India’s factory output declined again in December by minus 1.3% but was somewhat better than the minus 3.42% dip registered in the month before, official data showed. There was a growth of 3.6% in December 2014.
As per data on index of industrial production released by the Central Statistics Office, the cumulative growth of the country’s factory output logged a 3.1% rise in the first nine months of the current fiscal year, PTI reported.
Cumulative growth during the corresponding period of last fiscal stood at 2.6%.
December IIP was dragged lower by a minus 2.4% drop in manufacturing activity. Between the other broader indices, electricity production rose by 3.2%, while that for mining was up by 2.9%.

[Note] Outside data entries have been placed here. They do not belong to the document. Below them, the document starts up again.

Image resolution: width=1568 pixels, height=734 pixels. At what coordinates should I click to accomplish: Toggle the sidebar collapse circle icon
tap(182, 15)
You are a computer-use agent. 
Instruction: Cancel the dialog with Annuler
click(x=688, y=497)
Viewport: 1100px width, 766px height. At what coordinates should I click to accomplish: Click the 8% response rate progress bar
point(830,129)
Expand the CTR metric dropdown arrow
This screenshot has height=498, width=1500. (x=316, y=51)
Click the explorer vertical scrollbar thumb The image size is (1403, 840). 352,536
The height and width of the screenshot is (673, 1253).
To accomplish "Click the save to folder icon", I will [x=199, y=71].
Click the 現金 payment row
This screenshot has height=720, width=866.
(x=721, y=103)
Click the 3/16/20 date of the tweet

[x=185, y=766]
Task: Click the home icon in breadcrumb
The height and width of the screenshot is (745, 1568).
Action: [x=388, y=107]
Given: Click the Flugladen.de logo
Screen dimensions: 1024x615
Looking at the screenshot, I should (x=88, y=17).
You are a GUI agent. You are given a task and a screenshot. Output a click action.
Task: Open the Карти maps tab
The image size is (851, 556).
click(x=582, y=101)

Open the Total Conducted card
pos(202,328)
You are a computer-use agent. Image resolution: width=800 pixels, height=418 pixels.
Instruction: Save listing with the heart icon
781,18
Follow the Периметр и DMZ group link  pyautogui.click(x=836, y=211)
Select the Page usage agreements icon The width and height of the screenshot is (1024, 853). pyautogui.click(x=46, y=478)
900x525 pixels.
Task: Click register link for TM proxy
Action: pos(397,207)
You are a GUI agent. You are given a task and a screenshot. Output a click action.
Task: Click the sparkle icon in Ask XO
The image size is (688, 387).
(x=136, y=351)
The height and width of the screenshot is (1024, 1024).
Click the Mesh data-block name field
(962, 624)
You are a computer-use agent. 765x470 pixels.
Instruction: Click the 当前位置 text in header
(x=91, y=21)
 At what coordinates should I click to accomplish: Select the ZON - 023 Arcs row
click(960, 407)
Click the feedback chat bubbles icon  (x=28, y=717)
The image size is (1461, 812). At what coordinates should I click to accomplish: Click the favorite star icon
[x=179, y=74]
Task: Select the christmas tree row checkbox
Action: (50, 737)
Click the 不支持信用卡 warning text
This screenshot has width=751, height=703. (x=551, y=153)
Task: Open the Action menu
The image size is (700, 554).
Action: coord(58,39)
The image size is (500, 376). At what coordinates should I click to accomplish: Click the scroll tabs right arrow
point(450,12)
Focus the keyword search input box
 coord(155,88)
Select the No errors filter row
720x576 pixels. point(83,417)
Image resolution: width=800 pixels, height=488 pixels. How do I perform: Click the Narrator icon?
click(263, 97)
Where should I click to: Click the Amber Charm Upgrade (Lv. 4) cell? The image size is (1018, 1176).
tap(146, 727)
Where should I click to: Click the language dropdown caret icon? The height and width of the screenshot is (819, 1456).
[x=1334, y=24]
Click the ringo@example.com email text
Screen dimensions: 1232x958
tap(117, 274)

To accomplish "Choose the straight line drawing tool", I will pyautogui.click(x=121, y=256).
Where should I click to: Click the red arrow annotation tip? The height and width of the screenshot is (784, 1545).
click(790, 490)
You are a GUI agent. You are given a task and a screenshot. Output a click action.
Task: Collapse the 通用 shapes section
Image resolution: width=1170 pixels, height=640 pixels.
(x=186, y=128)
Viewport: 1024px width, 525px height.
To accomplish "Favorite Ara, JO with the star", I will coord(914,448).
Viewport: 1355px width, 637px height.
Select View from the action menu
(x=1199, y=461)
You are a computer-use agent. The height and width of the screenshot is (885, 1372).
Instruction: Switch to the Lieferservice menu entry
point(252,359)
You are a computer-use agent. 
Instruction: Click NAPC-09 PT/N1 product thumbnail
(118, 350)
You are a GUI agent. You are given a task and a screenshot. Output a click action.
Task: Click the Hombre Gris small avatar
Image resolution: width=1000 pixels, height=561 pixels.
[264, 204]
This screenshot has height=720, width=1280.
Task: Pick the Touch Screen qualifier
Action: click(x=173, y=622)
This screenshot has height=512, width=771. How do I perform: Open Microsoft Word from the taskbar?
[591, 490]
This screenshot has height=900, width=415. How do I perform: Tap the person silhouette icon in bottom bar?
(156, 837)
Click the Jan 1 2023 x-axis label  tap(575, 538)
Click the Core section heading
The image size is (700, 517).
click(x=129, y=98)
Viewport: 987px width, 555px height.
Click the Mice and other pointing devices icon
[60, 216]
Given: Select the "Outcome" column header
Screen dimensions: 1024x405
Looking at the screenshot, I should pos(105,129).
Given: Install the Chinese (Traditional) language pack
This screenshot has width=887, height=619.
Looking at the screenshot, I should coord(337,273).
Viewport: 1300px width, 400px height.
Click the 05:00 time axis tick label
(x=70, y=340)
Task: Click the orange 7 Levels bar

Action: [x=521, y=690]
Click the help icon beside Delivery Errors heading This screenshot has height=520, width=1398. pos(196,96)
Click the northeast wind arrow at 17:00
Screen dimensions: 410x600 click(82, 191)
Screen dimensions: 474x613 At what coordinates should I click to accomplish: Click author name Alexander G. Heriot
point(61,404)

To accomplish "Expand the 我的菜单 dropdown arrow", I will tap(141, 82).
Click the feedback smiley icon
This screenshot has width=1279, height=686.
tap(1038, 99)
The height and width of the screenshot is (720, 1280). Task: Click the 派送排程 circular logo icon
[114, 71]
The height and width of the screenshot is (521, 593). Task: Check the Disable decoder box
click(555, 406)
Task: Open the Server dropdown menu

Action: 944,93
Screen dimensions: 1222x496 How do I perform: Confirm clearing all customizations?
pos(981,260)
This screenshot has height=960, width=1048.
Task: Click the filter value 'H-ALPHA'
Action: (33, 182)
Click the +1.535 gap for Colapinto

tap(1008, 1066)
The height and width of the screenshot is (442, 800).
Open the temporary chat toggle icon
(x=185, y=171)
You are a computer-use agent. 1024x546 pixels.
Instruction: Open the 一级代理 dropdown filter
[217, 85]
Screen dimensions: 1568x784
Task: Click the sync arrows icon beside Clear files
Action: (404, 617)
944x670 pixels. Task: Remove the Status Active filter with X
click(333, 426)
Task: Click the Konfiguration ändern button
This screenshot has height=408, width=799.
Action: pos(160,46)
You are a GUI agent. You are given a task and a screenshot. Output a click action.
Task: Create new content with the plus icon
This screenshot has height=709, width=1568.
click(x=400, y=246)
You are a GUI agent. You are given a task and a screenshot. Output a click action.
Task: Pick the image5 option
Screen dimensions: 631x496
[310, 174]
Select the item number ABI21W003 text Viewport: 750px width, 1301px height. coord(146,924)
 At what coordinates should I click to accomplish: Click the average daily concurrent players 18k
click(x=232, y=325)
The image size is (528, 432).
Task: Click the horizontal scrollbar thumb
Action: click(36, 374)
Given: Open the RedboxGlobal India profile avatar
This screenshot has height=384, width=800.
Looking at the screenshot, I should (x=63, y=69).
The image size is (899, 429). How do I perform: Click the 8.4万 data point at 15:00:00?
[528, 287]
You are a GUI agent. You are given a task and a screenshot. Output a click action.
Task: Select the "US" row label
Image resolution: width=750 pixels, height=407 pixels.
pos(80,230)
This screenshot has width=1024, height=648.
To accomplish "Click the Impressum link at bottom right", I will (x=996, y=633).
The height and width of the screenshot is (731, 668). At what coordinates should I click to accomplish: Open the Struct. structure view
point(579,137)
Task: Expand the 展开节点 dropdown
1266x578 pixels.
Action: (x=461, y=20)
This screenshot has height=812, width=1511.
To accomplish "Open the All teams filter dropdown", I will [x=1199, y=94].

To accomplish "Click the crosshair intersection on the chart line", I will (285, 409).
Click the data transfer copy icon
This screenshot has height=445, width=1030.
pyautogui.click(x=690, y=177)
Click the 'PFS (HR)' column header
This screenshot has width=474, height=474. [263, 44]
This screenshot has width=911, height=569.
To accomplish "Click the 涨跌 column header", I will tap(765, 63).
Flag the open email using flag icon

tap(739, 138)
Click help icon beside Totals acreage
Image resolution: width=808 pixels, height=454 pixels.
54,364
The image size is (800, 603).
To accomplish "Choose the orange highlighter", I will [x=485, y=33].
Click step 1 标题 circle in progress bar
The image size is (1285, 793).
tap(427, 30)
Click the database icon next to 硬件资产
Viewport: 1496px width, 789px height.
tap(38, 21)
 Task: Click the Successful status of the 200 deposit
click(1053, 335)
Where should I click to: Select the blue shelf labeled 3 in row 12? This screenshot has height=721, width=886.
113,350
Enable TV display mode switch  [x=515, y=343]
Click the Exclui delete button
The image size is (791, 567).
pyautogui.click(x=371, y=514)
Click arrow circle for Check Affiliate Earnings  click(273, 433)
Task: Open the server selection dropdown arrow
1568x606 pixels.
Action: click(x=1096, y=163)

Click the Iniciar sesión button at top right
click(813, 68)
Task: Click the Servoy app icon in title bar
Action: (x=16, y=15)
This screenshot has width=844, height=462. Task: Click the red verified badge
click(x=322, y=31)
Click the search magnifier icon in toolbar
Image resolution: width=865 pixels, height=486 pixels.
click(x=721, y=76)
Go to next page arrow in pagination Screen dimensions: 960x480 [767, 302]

The cumulative growth of the electricity and mining indices for the first nine months of the current fiscal was 4.5% and 2.3%, respectively. Manufacturing’s cumulative growth stood at 3.1%.
In addition, the data revealed that among the six use-based classifications of the index, the output of consumer durables segment expanded by 16.5% in December. The consumer goods segment accelerated by 2.8%.
However, capital goods segment, which is a key indicator of economic activity plunged by minus 19.7%. The output of consumer non-durables was lower by minus 3.2%.
The basic and intermediate goods’ output inched-up by 0.5% and 0.9%, respectively.
Overall, only 10 out of the 22 industry groups in the manufacturing sector have shown negative growth during the month under review.
Segment-wise, growth was witnessed in woolen carpets (184.1%), telephone instruments including mobile phone and accessories (141.1%), ammonium phosphate (46.8%), wood furniture (36.9%), commercial vehicles (28.7%) and gems and jewelry (27.1%).
Moreover, high negative growth was reported in the cable, rubber insulated (- 85.2%), heat exchanger (- 68.8%), cement machinery (- 60.2%), grinding wheels (- 37.4%), boilers (- 22.7%) and sponge iron (- 22.5%).